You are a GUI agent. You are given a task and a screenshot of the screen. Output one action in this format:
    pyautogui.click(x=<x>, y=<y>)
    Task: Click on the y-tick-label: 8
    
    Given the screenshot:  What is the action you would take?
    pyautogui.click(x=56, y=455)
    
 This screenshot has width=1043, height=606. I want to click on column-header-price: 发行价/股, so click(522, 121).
== == ==
**Exercise goal**
Put every line of the rows above into a JSON list of strings, one string per line, skipping any blank lines.

**Result of this exercise**
[
  "You are a GUI agent. You are given a task and a screenshot of the screen. Output one action in this format:",
  "    pyautogui.click(x=<x>, y=<y>)",
  "    Task: Click on the y-tick-label: 8",
  "    Given the screenshot:  What is the action you would take?",
  "    pyautogui.click(x=56, y=455)",
  " This screenshot has width=1043, height=606. I want to click on column-header-price: 发行价/股, so click(522, 121)."
]